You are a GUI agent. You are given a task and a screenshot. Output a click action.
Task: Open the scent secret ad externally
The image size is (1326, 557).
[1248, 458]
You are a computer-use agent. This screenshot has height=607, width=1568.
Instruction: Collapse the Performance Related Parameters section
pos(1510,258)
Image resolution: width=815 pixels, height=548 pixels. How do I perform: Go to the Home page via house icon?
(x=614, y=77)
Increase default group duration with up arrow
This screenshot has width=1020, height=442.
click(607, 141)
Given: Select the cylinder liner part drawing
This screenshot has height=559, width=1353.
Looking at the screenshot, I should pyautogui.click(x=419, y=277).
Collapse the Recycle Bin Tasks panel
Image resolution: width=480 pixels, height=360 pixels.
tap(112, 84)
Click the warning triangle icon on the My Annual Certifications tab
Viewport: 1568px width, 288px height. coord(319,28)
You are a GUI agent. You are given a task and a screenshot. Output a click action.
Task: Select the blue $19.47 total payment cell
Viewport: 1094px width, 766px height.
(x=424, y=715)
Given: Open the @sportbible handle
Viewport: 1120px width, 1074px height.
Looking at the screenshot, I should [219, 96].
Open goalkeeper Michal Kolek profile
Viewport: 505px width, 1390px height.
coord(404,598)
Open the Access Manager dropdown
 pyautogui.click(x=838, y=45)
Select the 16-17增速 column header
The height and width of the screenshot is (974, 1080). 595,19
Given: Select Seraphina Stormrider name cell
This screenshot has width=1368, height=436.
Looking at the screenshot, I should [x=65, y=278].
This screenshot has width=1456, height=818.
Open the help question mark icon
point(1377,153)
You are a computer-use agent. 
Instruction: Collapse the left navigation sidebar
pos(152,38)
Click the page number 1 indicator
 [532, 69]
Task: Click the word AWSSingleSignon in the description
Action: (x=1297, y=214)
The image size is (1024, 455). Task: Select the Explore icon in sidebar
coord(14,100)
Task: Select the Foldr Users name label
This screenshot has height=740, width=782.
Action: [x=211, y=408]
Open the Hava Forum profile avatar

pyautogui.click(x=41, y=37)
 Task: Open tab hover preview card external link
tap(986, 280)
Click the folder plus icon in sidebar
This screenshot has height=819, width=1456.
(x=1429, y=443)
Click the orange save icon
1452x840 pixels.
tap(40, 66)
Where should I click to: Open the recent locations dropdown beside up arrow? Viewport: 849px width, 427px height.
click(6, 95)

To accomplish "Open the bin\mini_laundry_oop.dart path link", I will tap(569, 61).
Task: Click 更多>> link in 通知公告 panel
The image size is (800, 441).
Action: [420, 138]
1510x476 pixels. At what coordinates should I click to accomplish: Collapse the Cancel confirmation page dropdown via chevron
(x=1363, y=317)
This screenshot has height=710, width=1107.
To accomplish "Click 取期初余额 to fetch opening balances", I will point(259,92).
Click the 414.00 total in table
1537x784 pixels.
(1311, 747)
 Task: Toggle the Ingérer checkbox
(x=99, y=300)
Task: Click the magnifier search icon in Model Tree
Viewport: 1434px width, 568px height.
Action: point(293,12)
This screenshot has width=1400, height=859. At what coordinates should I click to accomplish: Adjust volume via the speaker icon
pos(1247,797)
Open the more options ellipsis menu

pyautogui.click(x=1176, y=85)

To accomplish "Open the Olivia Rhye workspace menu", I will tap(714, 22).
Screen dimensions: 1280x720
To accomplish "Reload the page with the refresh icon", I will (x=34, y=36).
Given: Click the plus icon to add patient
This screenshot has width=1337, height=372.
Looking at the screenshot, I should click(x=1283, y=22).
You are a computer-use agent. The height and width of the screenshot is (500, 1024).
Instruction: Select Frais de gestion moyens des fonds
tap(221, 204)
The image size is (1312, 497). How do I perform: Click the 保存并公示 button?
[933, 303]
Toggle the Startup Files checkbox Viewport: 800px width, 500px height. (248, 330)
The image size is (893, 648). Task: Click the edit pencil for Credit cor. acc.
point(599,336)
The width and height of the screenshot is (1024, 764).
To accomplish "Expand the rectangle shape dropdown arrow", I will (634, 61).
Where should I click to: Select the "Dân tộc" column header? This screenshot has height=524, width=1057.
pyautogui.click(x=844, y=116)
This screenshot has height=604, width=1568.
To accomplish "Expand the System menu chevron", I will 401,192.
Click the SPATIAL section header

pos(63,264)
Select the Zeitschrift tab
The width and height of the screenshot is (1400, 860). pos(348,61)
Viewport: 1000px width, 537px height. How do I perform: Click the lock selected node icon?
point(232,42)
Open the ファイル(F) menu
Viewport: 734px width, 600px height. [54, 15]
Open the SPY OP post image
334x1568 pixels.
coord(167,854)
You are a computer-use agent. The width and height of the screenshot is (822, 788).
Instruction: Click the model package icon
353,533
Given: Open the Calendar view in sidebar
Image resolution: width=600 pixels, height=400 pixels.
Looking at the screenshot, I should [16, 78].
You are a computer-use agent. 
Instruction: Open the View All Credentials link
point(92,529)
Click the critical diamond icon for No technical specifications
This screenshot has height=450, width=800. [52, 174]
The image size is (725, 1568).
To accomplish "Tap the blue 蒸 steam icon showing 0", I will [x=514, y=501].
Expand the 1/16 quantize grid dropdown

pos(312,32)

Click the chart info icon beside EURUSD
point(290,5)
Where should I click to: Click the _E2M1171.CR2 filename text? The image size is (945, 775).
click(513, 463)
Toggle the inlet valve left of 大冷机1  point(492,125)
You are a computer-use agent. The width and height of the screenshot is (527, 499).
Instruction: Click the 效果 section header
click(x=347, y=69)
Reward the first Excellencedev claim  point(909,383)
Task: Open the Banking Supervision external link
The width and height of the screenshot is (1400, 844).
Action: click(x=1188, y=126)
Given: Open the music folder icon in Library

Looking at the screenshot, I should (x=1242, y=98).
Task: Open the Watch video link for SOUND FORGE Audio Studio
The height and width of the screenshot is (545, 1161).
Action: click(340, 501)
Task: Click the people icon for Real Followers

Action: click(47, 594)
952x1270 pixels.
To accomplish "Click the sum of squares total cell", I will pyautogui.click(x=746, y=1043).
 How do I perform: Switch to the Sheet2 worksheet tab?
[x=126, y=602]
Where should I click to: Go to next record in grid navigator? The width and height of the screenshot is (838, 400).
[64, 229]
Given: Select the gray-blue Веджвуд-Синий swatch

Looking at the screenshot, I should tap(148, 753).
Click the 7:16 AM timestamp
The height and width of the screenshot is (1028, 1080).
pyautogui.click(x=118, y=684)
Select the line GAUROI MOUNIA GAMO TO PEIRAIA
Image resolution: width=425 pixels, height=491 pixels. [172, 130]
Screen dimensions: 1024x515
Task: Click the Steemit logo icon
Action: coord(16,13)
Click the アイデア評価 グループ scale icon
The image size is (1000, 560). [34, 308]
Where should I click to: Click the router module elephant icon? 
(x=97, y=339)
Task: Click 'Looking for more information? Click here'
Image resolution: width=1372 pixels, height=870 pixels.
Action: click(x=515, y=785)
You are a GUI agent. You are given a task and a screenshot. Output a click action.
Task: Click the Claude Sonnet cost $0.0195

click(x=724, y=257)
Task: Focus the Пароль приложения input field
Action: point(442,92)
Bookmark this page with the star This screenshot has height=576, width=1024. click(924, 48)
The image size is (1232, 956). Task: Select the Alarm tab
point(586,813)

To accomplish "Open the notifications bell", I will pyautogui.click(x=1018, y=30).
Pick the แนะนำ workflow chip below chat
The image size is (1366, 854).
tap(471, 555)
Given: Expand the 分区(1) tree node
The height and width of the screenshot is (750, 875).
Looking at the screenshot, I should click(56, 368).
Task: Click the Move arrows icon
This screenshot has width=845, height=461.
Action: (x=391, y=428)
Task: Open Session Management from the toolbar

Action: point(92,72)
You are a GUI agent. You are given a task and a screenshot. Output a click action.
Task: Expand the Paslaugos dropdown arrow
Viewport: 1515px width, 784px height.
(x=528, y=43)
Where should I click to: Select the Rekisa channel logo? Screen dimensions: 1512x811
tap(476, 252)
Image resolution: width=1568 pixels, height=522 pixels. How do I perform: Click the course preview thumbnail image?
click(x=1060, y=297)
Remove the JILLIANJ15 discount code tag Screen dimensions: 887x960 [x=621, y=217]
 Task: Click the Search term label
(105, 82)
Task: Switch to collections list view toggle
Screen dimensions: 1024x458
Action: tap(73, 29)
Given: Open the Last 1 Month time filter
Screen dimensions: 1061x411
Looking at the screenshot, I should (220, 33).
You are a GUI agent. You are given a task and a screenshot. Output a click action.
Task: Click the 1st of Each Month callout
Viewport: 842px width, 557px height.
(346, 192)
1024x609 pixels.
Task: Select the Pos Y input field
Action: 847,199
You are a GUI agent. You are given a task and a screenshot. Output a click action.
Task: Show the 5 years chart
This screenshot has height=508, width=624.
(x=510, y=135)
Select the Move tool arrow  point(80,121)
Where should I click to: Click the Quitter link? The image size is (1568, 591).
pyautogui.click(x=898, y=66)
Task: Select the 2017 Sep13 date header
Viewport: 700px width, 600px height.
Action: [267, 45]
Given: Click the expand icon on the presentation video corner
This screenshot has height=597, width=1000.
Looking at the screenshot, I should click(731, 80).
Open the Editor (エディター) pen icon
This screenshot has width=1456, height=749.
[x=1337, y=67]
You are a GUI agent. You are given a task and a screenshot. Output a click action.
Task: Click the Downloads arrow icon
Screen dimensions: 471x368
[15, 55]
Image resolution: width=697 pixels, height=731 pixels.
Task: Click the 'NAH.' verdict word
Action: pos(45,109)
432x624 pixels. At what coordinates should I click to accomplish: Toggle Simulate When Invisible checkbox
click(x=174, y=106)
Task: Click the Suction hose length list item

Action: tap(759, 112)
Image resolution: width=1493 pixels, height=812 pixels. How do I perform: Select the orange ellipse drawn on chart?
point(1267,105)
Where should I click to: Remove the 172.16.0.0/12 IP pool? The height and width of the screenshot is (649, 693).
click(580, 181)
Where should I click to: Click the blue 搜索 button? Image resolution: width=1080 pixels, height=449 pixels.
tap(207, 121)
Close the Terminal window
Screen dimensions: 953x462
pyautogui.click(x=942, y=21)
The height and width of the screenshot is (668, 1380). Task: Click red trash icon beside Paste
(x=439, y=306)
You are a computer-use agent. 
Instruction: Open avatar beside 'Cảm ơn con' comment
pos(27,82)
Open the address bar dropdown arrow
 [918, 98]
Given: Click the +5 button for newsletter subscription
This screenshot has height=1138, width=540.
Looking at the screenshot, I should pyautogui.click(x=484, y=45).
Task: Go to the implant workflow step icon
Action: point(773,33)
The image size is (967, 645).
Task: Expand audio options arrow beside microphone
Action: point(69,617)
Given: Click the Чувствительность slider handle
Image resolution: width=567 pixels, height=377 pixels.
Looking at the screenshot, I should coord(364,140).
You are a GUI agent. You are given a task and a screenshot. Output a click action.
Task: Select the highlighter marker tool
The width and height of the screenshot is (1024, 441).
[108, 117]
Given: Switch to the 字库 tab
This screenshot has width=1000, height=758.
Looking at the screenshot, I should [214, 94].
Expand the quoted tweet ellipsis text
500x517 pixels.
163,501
..............................
A verbatim copy of the listing above, starting from the line with "The width and height of the screenshot is (1024, 441)." and running to its last line, is the only output needed.

§ RESULT OF THE EXERCISE:
The width and height of the screenshot is (1024, 441).
[108, 117]
Given: Switch to the 字库 tab
This screenshot has width=1000, height=758.
Looking at the screenshot, I should [214, 94].
Expand the quoted tweet ellipsis text
500x517 pixels.
163,501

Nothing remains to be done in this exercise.